[Given problem] Return each line of the records below that contains the string "filter", matching case exactly.

[Input rows]
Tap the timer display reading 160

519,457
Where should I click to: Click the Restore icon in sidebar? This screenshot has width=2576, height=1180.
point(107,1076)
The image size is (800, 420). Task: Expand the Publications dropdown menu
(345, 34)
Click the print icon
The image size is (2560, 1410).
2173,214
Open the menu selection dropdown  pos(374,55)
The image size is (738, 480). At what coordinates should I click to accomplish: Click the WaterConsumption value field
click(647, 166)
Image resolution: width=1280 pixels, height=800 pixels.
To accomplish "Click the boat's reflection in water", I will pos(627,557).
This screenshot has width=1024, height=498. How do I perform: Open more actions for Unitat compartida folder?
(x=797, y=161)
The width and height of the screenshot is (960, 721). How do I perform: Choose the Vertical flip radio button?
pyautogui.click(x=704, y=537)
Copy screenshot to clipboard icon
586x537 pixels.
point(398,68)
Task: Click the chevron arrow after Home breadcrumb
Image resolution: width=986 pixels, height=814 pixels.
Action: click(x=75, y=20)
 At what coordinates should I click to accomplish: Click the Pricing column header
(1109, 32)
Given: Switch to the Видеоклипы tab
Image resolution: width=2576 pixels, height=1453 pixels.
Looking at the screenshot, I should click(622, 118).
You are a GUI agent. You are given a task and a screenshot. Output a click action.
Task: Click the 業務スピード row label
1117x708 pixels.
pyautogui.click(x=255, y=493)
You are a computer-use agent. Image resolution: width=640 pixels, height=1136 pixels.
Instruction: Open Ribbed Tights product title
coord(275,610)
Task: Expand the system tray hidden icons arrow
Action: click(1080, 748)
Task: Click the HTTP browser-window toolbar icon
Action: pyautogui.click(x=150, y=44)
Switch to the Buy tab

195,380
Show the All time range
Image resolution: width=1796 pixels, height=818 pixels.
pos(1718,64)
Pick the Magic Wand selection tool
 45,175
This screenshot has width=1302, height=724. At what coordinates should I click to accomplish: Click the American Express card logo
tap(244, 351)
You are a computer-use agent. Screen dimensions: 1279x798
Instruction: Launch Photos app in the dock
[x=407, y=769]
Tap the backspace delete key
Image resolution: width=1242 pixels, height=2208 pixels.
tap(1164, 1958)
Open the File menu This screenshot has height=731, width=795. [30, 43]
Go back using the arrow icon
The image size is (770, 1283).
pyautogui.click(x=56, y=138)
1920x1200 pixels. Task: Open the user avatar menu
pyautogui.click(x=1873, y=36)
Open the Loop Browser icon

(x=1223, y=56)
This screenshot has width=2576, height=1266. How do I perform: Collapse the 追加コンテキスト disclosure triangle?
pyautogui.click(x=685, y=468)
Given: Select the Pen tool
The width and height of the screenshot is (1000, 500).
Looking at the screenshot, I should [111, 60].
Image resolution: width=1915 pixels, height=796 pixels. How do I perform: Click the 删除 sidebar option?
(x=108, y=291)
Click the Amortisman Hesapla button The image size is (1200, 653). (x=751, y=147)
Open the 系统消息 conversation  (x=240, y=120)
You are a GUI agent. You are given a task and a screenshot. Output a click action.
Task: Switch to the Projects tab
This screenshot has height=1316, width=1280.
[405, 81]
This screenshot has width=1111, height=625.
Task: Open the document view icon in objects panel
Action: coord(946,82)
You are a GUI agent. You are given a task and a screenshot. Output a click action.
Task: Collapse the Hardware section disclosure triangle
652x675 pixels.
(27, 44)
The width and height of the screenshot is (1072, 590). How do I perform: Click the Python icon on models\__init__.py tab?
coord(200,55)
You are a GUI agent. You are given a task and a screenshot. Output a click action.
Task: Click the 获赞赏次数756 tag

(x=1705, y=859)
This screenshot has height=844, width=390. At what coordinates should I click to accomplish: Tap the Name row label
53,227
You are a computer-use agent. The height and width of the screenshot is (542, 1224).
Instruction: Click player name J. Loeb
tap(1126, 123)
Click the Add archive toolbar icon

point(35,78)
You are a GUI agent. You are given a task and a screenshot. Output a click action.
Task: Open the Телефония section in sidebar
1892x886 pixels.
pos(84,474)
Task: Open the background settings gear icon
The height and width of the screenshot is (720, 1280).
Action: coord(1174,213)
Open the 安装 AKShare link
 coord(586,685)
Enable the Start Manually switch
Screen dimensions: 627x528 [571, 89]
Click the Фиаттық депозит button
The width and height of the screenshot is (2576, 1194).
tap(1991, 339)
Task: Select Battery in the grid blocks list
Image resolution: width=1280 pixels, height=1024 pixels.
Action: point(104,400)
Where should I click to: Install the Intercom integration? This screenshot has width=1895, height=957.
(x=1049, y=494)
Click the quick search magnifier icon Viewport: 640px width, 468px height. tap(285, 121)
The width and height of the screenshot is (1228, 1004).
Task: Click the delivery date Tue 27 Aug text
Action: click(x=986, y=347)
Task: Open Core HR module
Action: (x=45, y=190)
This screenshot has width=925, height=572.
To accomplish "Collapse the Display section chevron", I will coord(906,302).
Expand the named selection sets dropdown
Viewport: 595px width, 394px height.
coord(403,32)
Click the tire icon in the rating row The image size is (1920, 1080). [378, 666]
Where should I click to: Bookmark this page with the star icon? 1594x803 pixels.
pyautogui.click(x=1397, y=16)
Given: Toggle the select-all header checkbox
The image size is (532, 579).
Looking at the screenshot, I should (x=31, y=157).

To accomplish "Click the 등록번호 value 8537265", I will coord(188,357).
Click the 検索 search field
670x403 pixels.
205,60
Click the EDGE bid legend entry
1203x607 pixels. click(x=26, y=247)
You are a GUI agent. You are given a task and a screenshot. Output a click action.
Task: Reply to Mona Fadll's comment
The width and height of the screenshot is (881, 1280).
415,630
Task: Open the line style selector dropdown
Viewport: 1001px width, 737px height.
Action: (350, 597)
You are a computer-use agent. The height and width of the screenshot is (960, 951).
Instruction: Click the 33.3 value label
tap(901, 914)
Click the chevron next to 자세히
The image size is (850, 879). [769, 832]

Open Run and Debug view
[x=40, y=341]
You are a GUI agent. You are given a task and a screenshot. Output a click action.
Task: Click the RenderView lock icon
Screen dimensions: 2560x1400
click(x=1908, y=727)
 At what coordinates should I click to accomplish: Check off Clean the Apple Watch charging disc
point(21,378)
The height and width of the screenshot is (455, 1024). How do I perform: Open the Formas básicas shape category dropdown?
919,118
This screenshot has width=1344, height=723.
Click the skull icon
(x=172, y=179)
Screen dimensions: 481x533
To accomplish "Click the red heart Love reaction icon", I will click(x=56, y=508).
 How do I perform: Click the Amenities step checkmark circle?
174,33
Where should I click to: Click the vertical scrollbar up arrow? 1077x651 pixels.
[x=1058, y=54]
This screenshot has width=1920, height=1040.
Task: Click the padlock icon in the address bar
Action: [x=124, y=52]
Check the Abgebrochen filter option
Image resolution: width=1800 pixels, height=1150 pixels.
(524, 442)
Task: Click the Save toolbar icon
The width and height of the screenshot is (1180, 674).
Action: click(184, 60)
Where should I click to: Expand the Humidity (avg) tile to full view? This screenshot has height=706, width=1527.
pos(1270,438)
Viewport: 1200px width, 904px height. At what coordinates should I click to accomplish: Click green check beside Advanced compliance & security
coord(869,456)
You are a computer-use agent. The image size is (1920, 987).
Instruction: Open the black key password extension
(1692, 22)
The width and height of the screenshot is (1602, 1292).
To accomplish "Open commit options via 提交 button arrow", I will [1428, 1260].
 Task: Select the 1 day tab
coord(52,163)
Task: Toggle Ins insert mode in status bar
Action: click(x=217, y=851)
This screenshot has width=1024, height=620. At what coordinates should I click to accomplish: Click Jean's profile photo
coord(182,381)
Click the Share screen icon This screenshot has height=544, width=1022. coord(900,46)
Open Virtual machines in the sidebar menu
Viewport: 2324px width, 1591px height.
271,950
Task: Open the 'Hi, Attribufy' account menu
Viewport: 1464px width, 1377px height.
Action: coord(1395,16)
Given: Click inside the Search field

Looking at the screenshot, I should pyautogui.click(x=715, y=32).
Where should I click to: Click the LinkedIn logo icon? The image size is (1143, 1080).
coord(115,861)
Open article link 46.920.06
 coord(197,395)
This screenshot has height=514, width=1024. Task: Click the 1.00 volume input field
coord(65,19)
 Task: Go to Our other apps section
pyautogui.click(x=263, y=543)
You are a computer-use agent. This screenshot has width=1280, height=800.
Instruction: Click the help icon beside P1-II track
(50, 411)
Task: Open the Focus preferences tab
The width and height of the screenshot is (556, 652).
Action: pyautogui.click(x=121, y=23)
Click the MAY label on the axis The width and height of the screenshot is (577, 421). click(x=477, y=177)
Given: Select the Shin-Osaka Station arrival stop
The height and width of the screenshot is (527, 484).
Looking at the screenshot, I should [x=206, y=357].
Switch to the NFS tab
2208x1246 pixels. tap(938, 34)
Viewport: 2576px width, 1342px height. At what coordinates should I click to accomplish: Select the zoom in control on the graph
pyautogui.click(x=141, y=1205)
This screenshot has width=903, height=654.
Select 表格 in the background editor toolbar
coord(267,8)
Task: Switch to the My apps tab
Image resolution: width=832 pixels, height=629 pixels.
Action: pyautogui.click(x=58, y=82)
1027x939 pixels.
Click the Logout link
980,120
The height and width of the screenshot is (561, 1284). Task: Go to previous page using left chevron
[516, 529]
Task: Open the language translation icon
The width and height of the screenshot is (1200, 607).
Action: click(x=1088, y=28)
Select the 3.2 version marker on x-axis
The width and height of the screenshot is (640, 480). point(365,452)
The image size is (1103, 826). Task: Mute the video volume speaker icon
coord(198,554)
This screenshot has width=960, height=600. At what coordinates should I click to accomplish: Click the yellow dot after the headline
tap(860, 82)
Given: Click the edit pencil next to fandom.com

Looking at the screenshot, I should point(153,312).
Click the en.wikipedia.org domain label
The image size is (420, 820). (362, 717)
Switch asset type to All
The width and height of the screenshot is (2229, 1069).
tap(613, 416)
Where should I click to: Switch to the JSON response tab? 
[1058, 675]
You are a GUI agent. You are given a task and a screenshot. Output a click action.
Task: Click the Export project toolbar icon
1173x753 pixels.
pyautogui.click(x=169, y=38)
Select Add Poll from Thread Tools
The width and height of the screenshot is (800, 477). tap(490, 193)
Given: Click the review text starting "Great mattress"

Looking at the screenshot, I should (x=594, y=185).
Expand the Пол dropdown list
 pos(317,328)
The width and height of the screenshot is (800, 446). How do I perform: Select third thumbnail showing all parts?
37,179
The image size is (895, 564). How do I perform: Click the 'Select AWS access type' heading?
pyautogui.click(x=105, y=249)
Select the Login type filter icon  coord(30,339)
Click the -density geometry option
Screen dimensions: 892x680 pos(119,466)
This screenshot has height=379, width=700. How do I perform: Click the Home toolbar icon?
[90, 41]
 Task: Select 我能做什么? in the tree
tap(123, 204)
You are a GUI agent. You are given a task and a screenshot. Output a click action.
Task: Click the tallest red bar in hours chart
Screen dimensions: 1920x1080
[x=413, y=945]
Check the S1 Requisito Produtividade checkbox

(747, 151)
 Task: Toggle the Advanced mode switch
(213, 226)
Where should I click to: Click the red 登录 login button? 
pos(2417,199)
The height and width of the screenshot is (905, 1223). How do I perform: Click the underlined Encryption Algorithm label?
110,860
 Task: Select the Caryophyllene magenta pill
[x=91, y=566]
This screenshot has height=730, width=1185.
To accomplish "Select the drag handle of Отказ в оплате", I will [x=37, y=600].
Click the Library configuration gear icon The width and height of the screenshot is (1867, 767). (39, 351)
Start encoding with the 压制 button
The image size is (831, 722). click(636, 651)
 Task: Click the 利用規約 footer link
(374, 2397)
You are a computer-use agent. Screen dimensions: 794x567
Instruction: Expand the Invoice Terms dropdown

[Result of the task]
Check the Abgebrochen filter option
Select the Login type filter icon  coord(30,339)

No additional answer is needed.